Battling Traumatic Brain Injury
words by Maryann Brinley
Start by envisioning a bowl of jello. Tap it on one side and watch how it wiggles all the way over to the other. This mundane image actually demonstrates the force of a blast wave — from a bomb, an improvised explosive device (IED), a mine, grenade or mortar shell — traveling through brain matter, disrupting pathways and unleashing a chemical soup on its victim, according to Jonathan Fellus, MD, UMDNJ- New Jersey Medical School assistant professor and Director of Brain Injury Services at Kessler Institute of Rehabilitation.

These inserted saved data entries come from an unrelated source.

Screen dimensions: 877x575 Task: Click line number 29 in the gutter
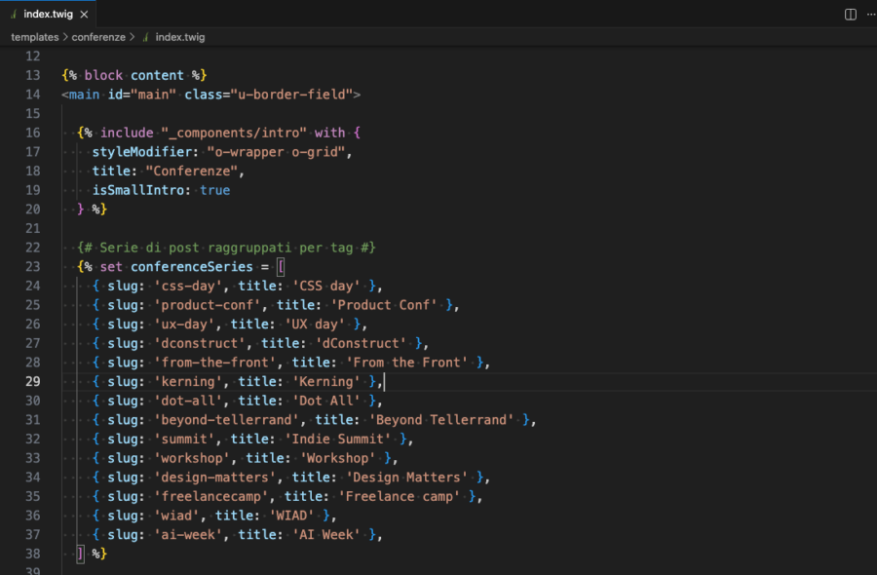point(32,381)
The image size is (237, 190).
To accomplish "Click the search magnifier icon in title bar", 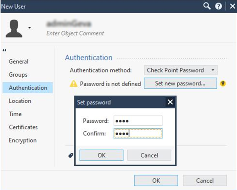I will click(x=207, y=6).
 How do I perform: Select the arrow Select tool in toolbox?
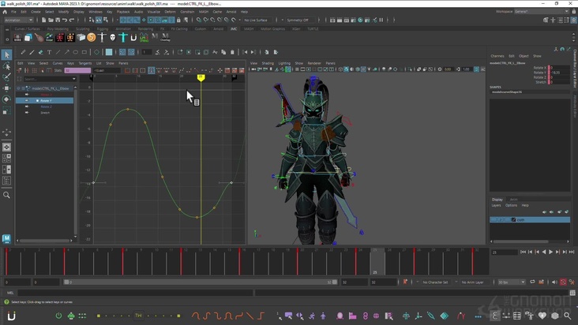(x=6, y=54)
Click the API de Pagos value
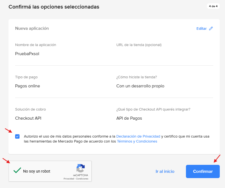This screenshot has height=188, width=225. coord(129,118)
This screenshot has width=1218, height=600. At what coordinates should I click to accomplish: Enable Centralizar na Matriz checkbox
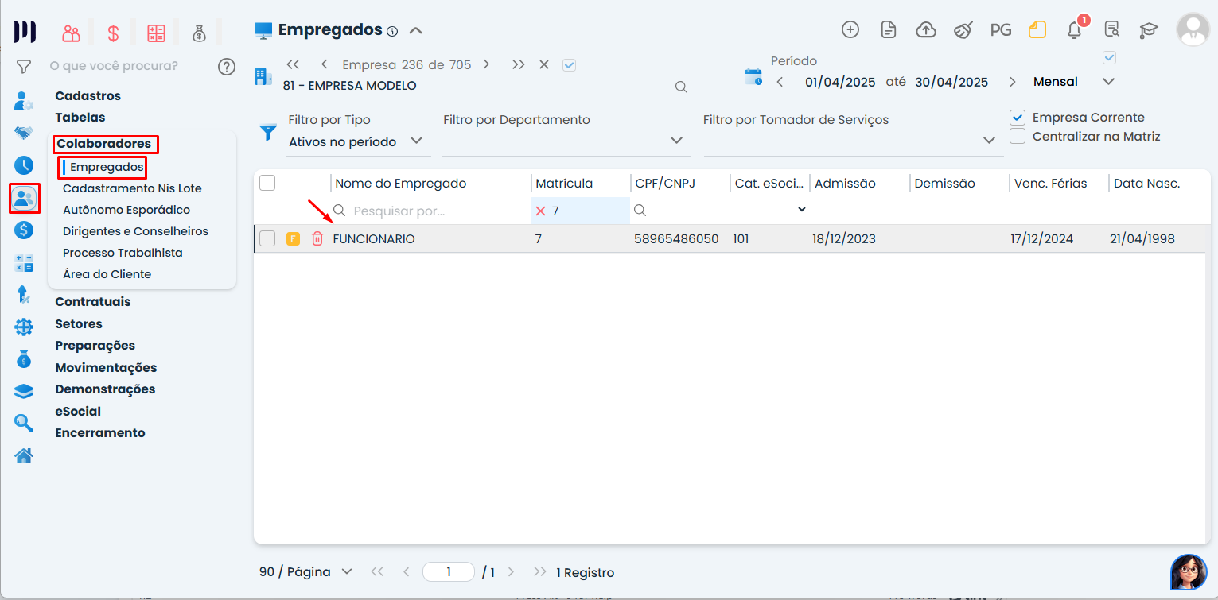click(1017, 137)
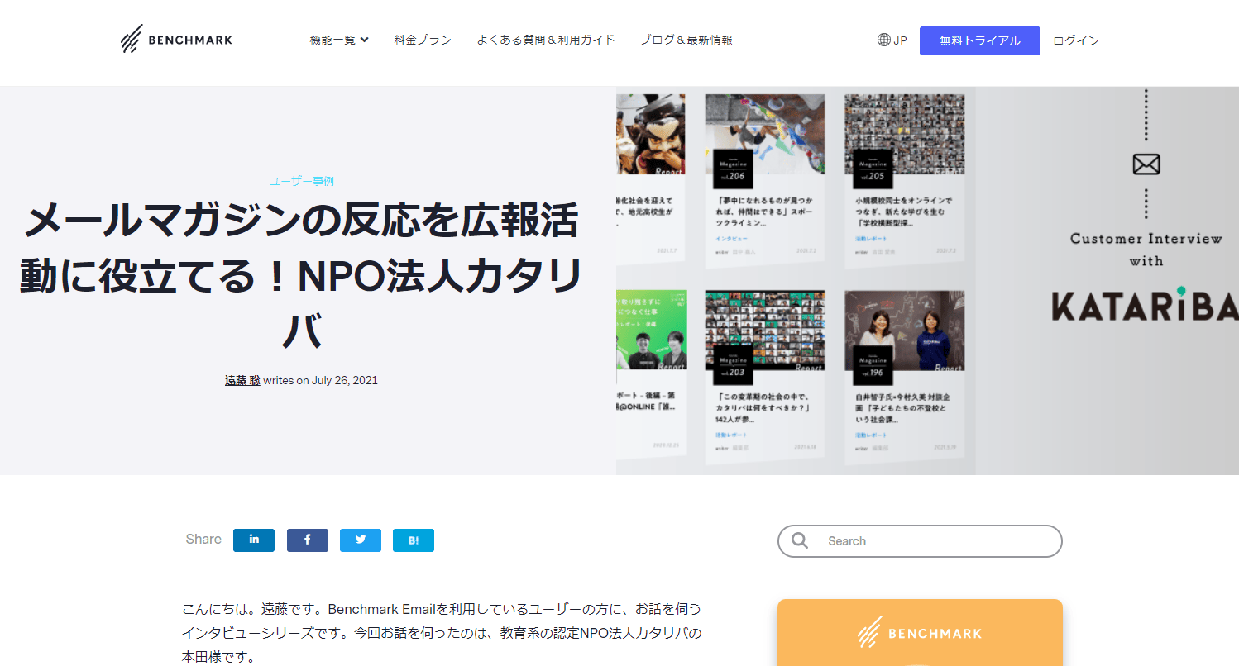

ust the first of several possible onslaughts to a soldier’s body in battle, sometimes the blast wave leaves no outward physical manifestation of the devastation within. Traumatic brain injury (TBI) has been called the “signature wound” of the Iraqi and Afghanistan conflicts, probably because it accounts for a larger proportion of troop casualties than in previous American wars. What’s frightening is that, according to the United States military’s own statistics, 20 percent of all returning veterans may have some degree of brain injury.

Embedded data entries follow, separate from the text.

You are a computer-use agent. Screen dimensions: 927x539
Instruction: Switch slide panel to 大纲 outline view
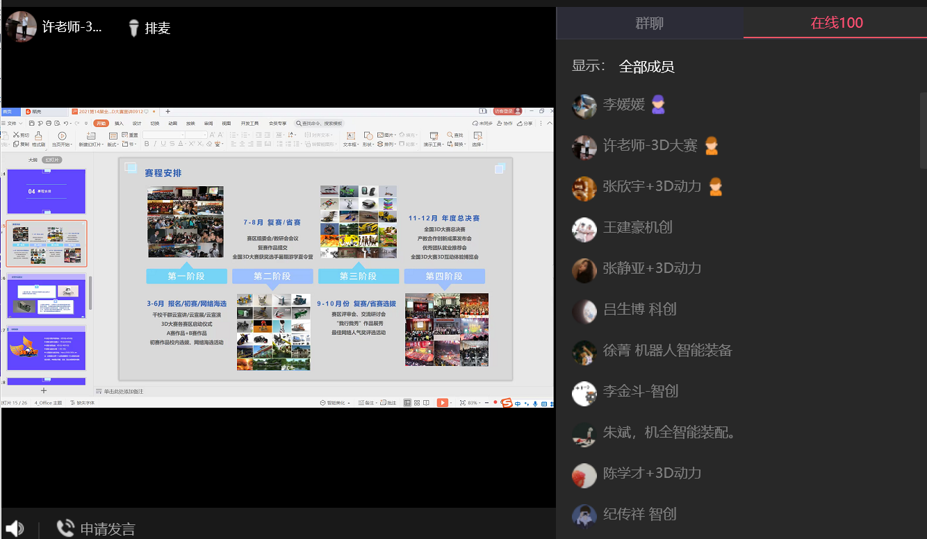[x=33, y=160]
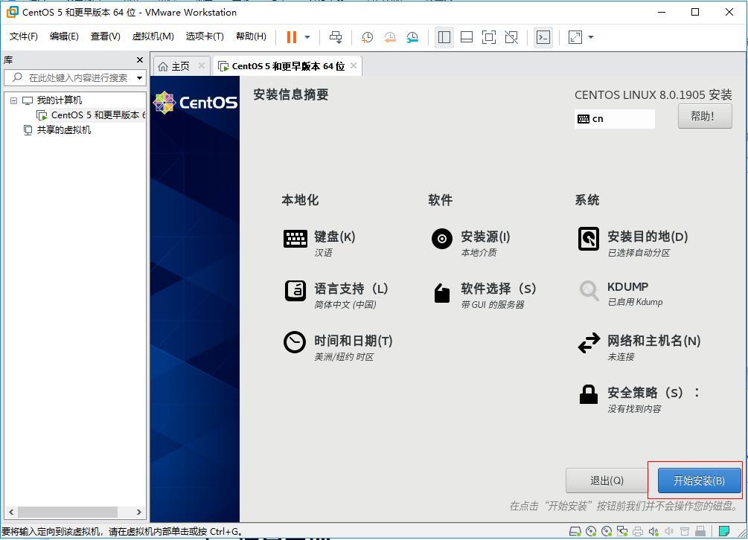Click the hard disk status icon in the status bar

point(576,531)
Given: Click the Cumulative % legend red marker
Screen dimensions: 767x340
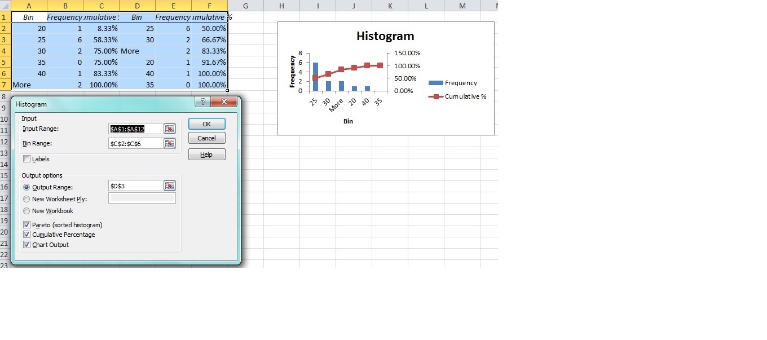Looking at the screenshot, I should (435, 96).
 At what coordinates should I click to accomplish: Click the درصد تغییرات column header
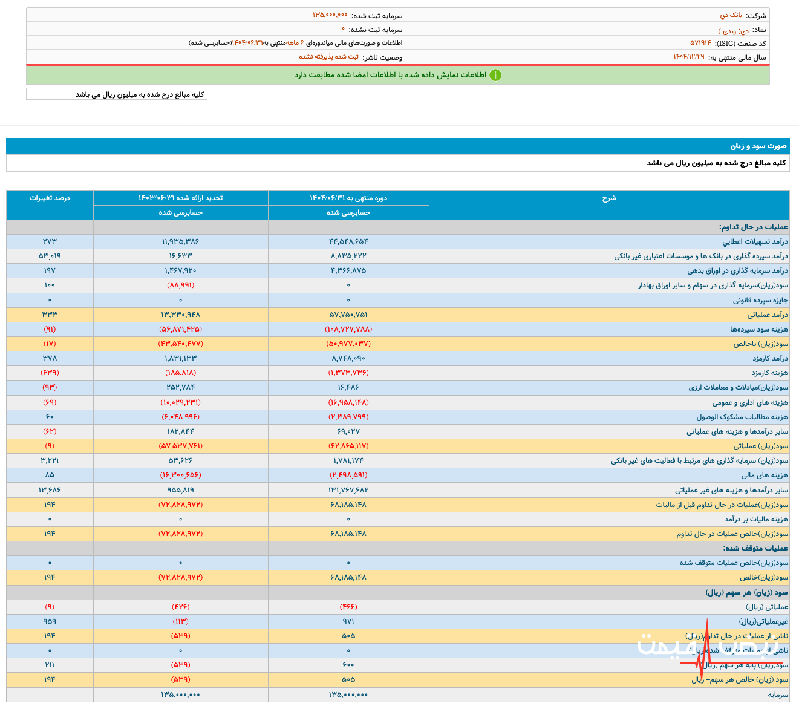click(49, 198)
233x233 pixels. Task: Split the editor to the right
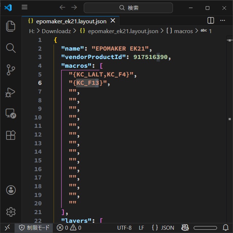pyautogui.click(x=211, y=21)
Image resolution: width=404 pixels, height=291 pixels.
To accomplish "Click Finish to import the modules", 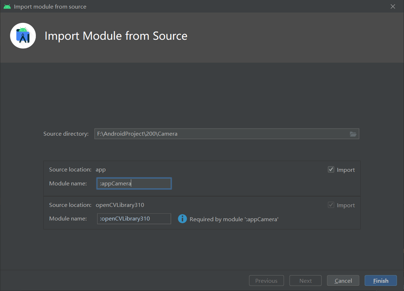I will (380, 281).
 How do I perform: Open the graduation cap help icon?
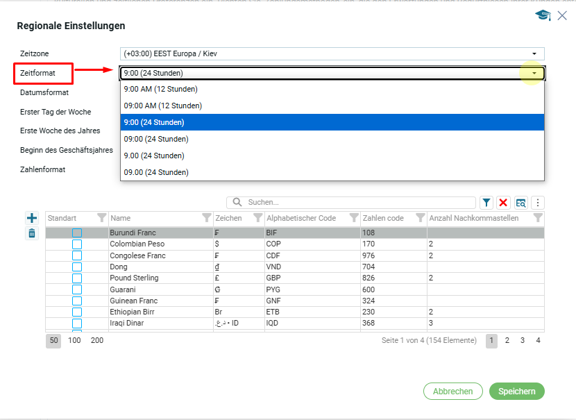point(542,15)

Fellus has seen the results up close and personally in his patients, learning from them and for them. “Unfortunately, because of the war, we are riding a tremendous wave of knowledge in this field. I like to think of myself as a bit of a mad scientist, who tinkers and experiments. But if you aren’t creative and gutsy, then you don’t belong in brain injury rehabilitation.”
A passionate neurologist with an incisive understanding of pharmacology, he is charged with the hands-on care of brain injured soldiers who manage to negotiate their way out of the military’s medical system and into Kessler. After only a few minutes spent in non-stop conversation with this renegade in a small patient examining room in West Orange, it’s abundantly clear that soldiers like Army Sergeant Daniel Tallouzi — just one of the most recent military patients under his care — are lucky to have this brain doc on their therapeutic side. All the “mean, nasty, horrible, terrible things that happen to the brain” end up in a unit just like Fellus’ but he’s the kind of guy who won’t give up easily and loves using every possible trick and technique navigating through the fog in what he describes as “the great black box of medicine, the infinite capacity of the mind.”
For the past 11 years, Fellus, a UMDNJ-Robert Wood Johnson Medical School grad ’92, has been strategizing, brainstorming and practicing at Kessler, recognized as one of the best in the nation for rehabilitation and one of only 14 model systems nationwide that were mandated by Congress for comprehensive clinical care for traumatic brain injury and spinal cord injury. “There isn’t another facility in the country with more depth in training and sheer number of subspecialty physicians.”
Determining exactly what happened from the time of actual injury until these soldiers reach Kessler is not just an agonizing exercise for Fellus or his patients. In fact, knowing what he calls the “mechanism of injury” will shed light on the wounds within. That powerful first blast wave or primary injury, he explains, will blow out eardrums and can wreak havoc in the brain without breaking the skin or spilling a drop of blood. But, there are at least four mechanisms for brain injury in military settings.
A second way to be injured from a blast is when the force throws materials into the brain, penetrating the skull, depressing brain matter, and leaving behind fragments of bone, shells, shrapnel, or even pieces of rusty nails from the home-made IEDs. “The soldier upstairs right now had pieces of metal propelled into his brain. Interestingly, he was speaking on the scene of the accident but that was before brain swelling took over and caused multiple areas of secondary damage.”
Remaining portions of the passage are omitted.